“I like a woman,” said he, “who exhales femininity at every pore. That is to say, one who is above all things modest and even somewhat shy; one who says little, does not trouble her head about the arts or sciences, or about intellectual pursuits, when compared with the interests of the home. There I imagine her supreme; calm, serene, orderly, diffusing a spirit of comfort, an atmosphere of peace, wherever she appears. She has no thought of “Society” in the modern slang sense, because for her Society is concentrated in her home, in the little circle of human beings who depend upon her, as they would upon an all-wise, all-providing, all-healing fairy, for help and sympathy and sunny kindness.”
“What you want is a housekeeper who will darn your socks, cook your mutton chop, and give her whole mind, what she has of it, to making you comfortable,” said Repton, scoffingly.
“Not altogether that, though socks are more comfortable when darned than when in holes, as we occasionally wear them at present, and chops are undoubtedly better cooked than raw,” replied Bayre, suavely.
“What do you think of his precious feminine ideal, Southerley?” asked Repton, with a superb raising of his light eyebrows.
“I think it’s all jolly rot,” said Ted, promptly. “I don’t mean I disapprove of a woman’s being domestic in her tastes—somebody must look after the house, and see to the dinner and all that sort of thing, I suppose; and certainly none of those things would get done very well if they were left to me—but a woman who had her hands always in dough or in dusters, whose mind was divided between her saucepan and her cotton reels, would drive me mad.”
“Do you want small talk and Society slip-slop, then, as accomplishments?” sneered Bayre.
“No,” said Southerley. “What I admire in a woman is spirit and fire, life and animation.
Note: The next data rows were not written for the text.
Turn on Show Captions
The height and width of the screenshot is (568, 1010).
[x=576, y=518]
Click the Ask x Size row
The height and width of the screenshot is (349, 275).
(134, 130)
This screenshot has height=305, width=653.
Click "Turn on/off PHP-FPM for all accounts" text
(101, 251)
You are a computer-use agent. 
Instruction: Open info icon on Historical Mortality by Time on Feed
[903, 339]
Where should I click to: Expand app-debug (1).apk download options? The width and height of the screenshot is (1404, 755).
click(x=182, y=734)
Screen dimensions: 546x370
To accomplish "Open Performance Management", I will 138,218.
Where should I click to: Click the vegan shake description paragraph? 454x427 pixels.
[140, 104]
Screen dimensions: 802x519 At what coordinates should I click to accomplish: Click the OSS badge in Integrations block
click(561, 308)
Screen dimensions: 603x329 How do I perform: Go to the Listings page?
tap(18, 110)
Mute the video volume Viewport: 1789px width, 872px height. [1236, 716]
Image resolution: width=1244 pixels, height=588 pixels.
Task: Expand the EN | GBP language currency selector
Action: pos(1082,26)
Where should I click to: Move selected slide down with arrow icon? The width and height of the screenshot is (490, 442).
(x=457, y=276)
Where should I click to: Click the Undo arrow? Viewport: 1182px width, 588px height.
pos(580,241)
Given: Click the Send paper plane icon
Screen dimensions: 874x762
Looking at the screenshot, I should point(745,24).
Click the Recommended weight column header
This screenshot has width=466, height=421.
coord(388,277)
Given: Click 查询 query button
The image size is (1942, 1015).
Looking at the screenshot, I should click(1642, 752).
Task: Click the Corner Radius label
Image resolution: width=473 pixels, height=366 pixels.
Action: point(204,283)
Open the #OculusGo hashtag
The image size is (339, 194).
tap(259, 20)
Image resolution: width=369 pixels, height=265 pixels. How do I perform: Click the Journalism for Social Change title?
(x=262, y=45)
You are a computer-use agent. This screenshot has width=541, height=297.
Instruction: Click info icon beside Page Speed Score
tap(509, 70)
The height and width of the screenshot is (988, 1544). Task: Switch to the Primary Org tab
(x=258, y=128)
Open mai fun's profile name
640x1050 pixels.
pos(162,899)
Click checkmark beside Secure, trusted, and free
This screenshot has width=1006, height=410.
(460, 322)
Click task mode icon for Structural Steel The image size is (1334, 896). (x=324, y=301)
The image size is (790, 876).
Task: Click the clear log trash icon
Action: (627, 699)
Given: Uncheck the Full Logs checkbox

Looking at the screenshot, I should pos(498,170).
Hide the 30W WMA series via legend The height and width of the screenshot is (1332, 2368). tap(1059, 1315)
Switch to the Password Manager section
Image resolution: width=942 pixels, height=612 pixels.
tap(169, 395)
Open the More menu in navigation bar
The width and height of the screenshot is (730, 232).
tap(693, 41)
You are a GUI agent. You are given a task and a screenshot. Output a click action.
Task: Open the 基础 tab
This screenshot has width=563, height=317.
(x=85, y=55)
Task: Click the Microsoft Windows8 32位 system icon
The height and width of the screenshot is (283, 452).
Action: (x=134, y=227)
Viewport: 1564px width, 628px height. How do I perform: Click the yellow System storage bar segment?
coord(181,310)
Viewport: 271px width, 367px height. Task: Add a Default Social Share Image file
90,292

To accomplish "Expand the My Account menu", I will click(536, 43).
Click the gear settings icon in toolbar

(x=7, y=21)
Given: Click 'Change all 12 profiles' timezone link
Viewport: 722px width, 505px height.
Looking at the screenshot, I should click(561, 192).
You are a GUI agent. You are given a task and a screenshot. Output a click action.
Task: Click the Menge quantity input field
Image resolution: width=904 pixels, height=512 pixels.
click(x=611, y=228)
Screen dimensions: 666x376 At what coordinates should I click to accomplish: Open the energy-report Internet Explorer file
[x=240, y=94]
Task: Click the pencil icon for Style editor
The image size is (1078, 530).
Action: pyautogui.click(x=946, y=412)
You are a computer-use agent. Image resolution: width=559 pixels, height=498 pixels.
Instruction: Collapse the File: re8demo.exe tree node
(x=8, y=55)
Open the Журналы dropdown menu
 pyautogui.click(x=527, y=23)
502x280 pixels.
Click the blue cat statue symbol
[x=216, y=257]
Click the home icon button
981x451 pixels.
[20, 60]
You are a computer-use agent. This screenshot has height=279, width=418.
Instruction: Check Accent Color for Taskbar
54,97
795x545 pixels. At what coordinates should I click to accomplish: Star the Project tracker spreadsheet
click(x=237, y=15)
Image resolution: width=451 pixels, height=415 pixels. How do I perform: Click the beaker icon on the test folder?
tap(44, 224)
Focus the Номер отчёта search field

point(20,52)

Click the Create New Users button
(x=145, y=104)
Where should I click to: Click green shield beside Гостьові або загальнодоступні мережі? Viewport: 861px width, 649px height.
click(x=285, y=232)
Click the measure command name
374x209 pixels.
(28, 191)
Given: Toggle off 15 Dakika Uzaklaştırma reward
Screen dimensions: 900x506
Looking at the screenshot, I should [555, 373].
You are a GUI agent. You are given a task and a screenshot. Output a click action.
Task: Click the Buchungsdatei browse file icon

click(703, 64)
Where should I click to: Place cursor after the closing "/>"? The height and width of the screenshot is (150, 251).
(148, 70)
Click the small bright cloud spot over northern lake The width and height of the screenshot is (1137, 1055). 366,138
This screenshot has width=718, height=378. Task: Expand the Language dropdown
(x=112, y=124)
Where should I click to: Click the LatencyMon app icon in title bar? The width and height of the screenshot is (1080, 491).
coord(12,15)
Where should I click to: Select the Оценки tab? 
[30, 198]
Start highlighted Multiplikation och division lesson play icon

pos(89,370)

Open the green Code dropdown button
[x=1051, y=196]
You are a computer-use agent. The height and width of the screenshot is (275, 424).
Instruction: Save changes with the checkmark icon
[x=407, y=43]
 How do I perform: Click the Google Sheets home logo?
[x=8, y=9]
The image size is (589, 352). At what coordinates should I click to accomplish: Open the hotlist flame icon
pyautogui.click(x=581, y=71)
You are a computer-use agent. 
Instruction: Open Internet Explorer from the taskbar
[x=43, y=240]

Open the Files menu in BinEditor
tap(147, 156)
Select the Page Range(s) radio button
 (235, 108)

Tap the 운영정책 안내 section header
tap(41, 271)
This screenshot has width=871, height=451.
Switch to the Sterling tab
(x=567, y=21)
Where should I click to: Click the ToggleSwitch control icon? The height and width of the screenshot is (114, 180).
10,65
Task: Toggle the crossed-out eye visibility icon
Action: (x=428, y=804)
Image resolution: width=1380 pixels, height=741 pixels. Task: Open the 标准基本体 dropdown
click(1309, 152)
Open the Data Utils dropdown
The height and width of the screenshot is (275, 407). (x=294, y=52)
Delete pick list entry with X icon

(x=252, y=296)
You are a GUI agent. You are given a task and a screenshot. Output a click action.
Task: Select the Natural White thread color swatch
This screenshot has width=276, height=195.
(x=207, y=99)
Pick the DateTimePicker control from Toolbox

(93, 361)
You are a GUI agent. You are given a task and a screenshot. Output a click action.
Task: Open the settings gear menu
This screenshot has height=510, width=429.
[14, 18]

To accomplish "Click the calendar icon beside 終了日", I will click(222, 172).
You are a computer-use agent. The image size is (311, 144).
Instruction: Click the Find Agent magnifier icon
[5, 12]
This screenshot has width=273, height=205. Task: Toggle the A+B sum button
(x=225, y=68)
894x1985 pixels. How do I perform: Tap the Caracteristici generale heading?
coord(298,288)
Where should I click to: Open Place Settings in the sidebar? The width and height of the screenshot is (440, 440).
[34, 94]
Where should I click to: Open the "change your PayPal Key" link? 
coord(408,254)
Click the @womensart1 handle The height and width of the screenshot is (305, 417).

My ideal is a girl who can ride like the wind, whose feet dance as she walks, whose eyes are all aglow with life and vitality, and there—I shouldn’t mind if she were a bit of a genius into the bargain!”
“A genius!” roared Repton, derisively. “What should a female genius want with you, Southerley?”
“Well, he’s welcome to her!” put in Bayre with contempt. “It’s the first time I ever heard a sane man say he admired that sort of thing in a woman! And I should think it would be the last! Intellect in a woman—intellect out of the common, I mean: of course I don’t mean that I admire a born fool—is an evil fungus, hideous and useless if not actually noxious in itself, and fatal, too, to the object upon which it has made its home.”
“Very poetical, but very absurd,” remarked Southerley. “The female genius you sneer at so loftily would be much more likely even to manage the house well than the sheep-woman you think so much of. And if she didn’t, at any rate she wouldn’t bore you to death as the other would.”